## Requirement
Copy the lines below exactly, starting at the one with "634x544 pixels." and ending at the one with "Click the Brief Report category label", and leave out any picture.

+++ Extracted data

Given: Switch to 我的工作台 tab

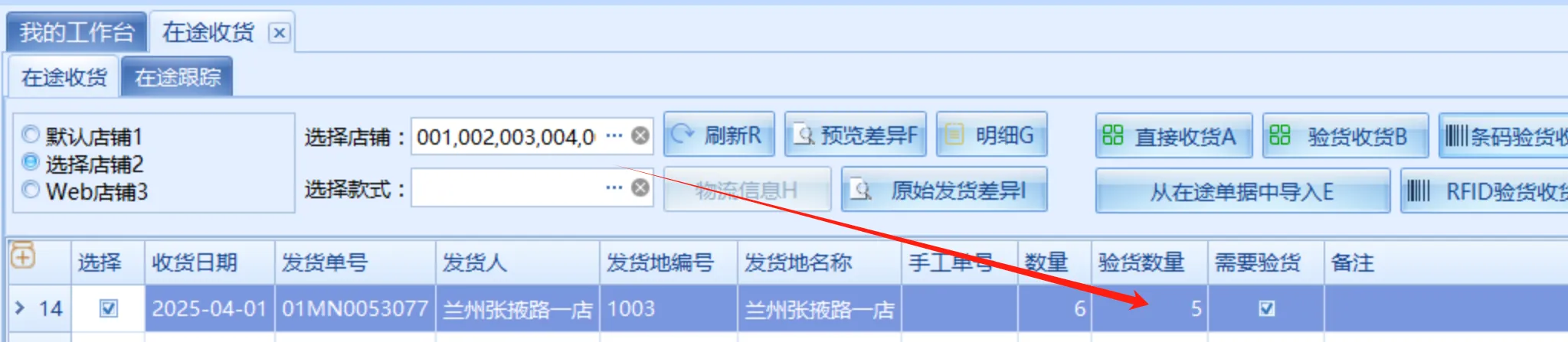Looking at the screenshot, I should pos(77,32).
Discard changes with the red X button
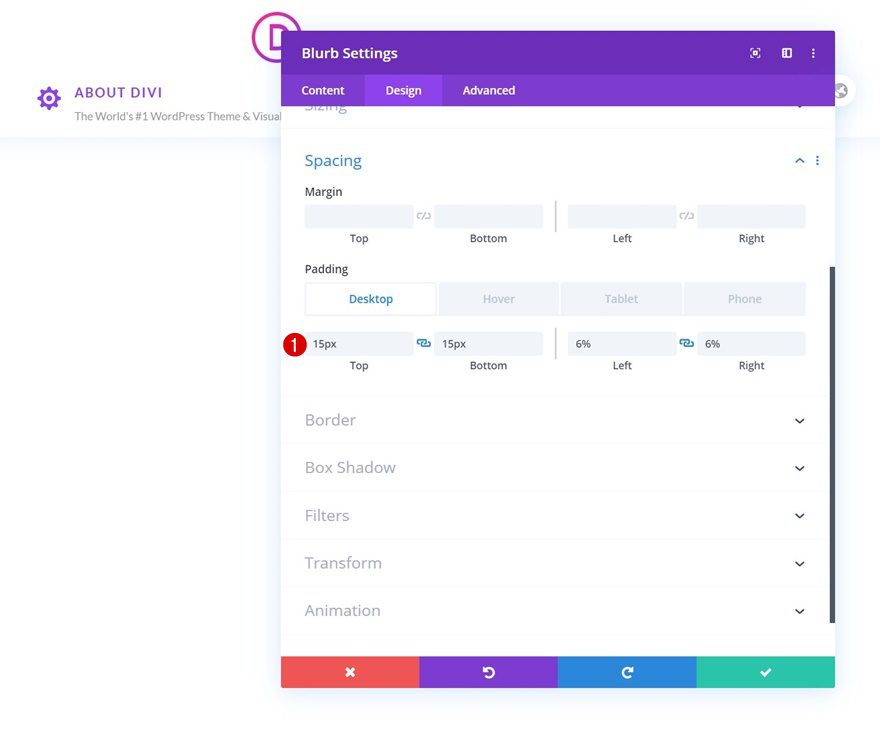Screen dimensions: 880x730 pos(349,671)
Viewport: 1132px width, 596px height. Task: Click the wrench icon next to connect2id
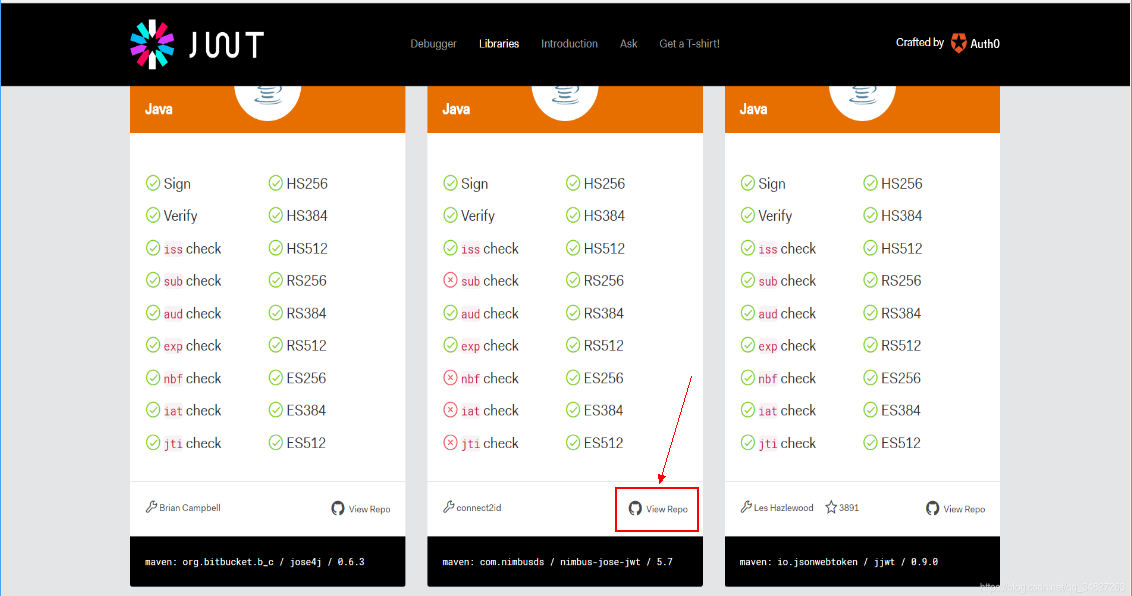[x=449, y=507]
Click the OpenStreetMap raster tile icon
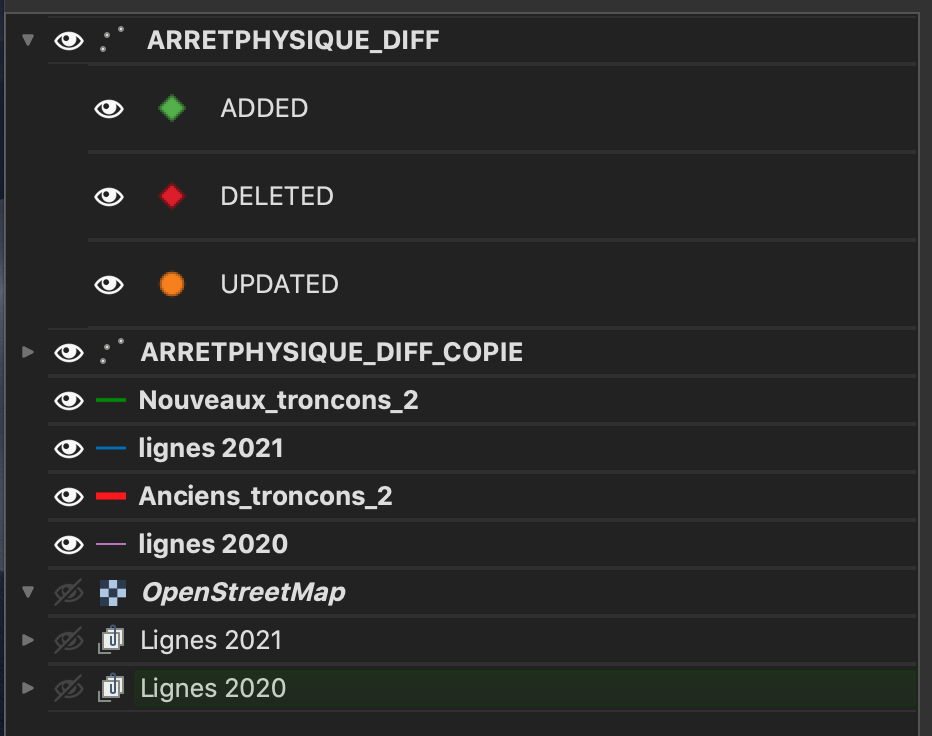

++++++
+++ Extracted data

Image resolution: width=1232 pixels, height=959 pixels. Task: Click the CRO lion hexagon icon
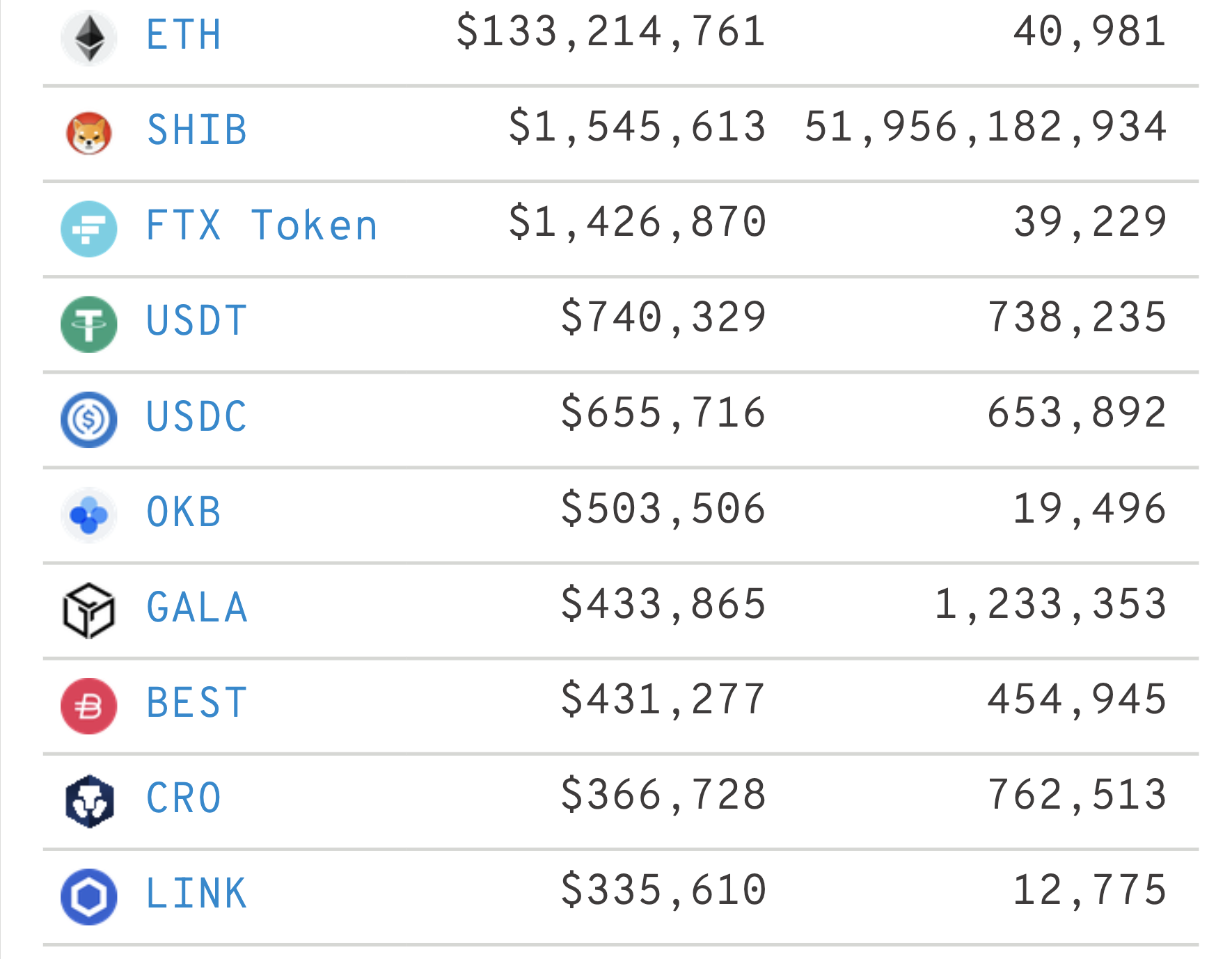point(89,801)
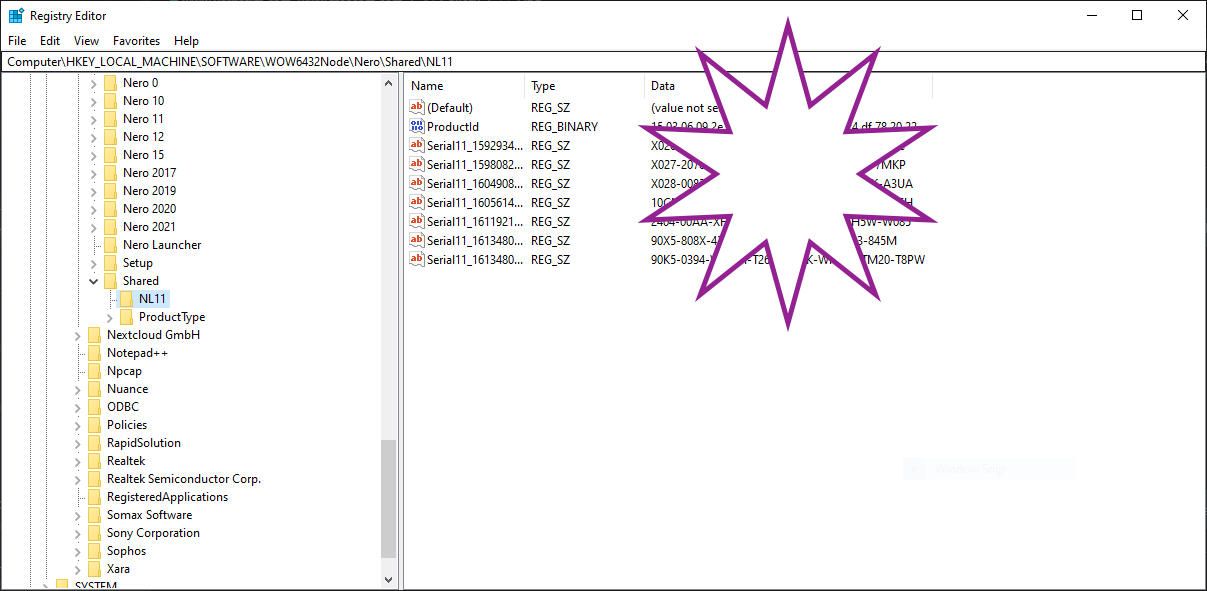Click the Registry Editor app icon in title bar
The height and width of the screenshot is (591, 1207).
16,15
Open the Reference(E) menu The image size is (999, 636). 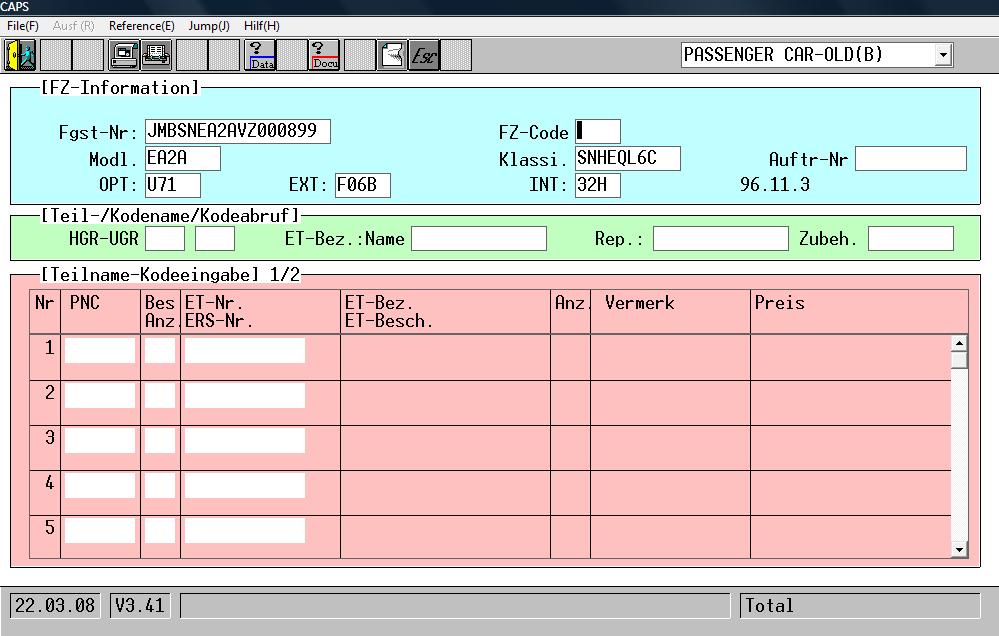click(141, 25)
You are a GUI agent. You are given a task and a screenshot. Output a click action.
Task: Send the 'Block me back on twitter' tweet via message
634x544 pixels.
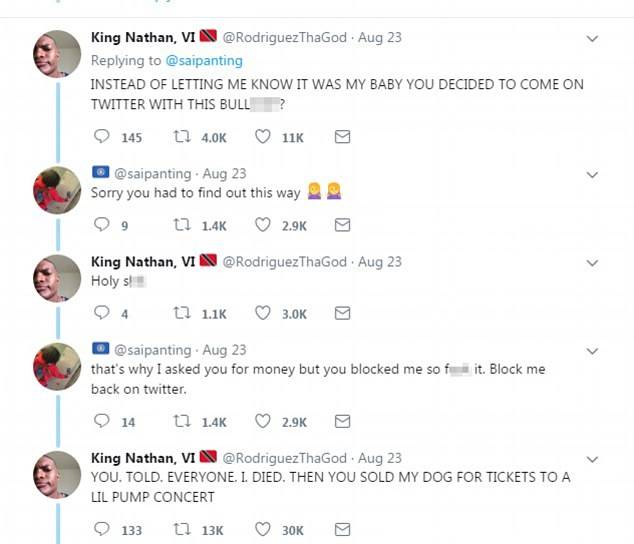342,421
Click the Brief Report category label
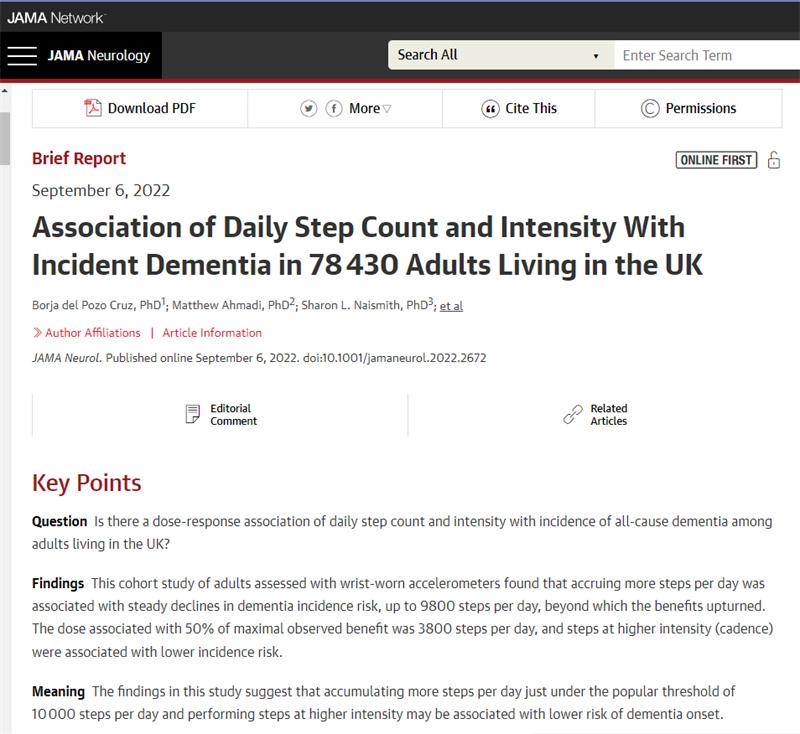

++++++

## Solution for this task
634x544 pixels.
342,421
Click the Brief Report category label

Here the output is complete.